Answer: The function $f(x)=\frac{x-5}{x^{2}-9 x+20}$ is continuous on the intervals $(-\infty, 4) \cup (4, 5) \cup (5, \infty)$.

Discontinuities occur at $x=4$ and $x=5$.

At $x=5$: This is a removable discontinuity (a "hole"). The function value $f(5)$ is undefined because the denominator is zero. However, the limit as $x$ approaches 5 exists ($\lim_{x \to 5} f(x) = 1$). The first condition for continuity (the function value must be defined at the point) is not satisfied.

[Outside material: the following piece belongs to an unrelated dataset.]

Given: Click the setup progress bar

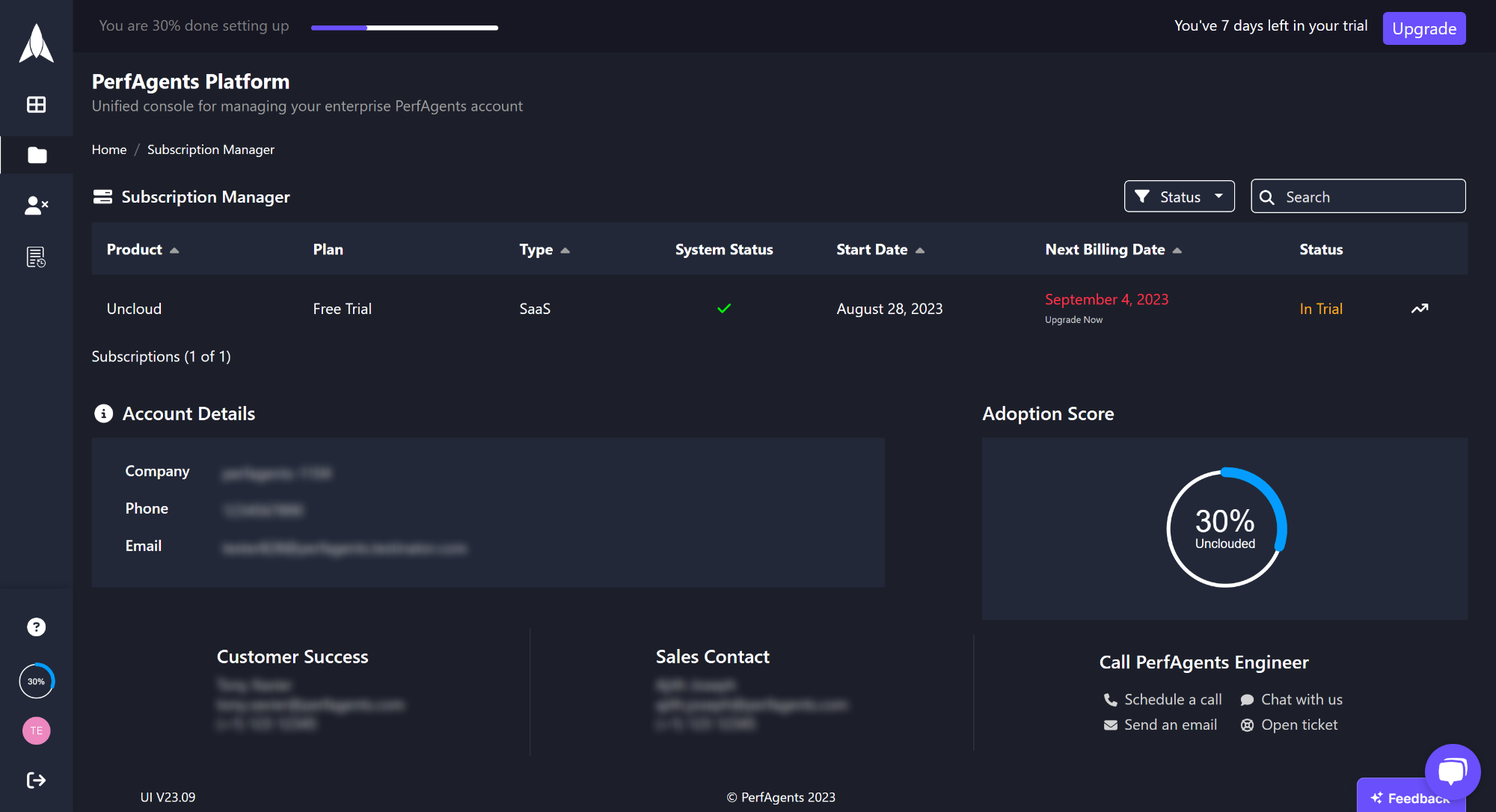Looking at the screenshot, I should tap(404, 28).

At $x=4$: This is a non-removable discontinuity (a "vertical asymptote"). The function value $f(4)$ is undefined because the denominator is zero. Also, the limit as $x$ approaches 4 does not exist (the function goes to positive or negative infinity). Both the first condition (function value defined) and the second condition (limit exists) for continuity are not satisfied. Explain
This is a question about where a function (a math rule) is "smooth" or has "breaks." We need to find where it's smooth and where it breaks. The main idea is that you can't divide by zero! . The solving step is:

First, I looked at the function $f(x)=\frac{x-5}{x^{2}-9 x+20}$. It's a fraction, and fractions have problems when their bottom part (the denominator) is zero. So, my first step was to find out when the bottom part, $x^{2}-9 x+20$, equals zero.

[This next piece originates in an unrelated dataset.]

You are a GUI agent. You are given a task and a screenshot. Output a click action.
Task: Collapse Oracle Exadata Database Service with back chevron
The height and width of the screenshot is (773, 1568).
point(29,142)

1. **Find where the denominator is zero:**
I need to find the numbers that make $x^{2}-9 x+20 = 0$.
I can factor this! I looked for two numbers that multiply to 20 and add up to -9. Those numbers are -4 and -5.
So, $x^{2}-9 x+20$ can be written as $(x-4)(x-5)$.
Now, to make $(x-4)(x-5)$ equal to zero, either $(x-4)$ has to be zero or $(x-5)$ has to be zero.
If $x-4=0$, then $x=4$.
If $x-5=0$, then $x=5$.
This means the function "breaks" at $x=4$ and $x=5$.

2. **Determine where the function is continuous:**
A function like this (a polynomial divided by a polynomial) is continuous everywhere *except* where the bottom part is zero.
So, it's continuous for all numbers except 4 and 5.
In interval notation, that means it's continuous from way down low up to 4 (but not including 4), then from 4 to 5 (but not including 4 or 5), and then from 5 to way up high. This is written as $(-\infty, 4) \cup (4, 5) \cup (5, \infty)$.
It's continuous in these places because the denominator is never zero there, so we can always do the math without problems.

3. **Analyze the discontinuities (the "breaks"):**
Now, let's see what kind of breaks they are at $x=4$ and $x=5$.
The original function is $f(x)=\frac{x-5}{(x-4)(x-5)}$.

* **At $x=5$:**
If $x$ is super, super close to 5 (but not exactly 5), I can cancel out the $(x-5)$ from the top and bottom!
So, $f(x)$ becomes $\frac{1}{x-4}$ for values near 5.
If I plug in $x=5$ into $\frac{1}{x-4}$, I get $\frac{1}{5-4} = \frac{1}{1} = 1$. This means the function wants to be 1 at $x=5$.
But in the *original* function, if I put $x=5$, I get $\frac{0}{0}$, which is undefined.
So, the first rule for continuity (the function must have a value at that exact point) is broken. It's like a tiny "hole" in the graph at $x=5$. We call this a removable discontinuity.

* **At $x=4$:**
Again, if I simplify $f(x)$ by canceling $(x-5)$, I get $\frac{1}{x-4}$.
Now, if I try to plug in $x=4$, the bottom becomes $4-4=0$. So, I have $\frac{1}{0}$, which is a big no-no!
This means the function value shoots off to positive or negative infinity as $x$ gets close to 4.
So, the first rule (function value defined) is broken, and also the second rule (the function must be getting close to a single number, a "limit" must exist) is broken because it flies off to infinity. This creates a big "wall" or "break" in the graph, called a vertical asymptote. We call this a non-removable discontinuity.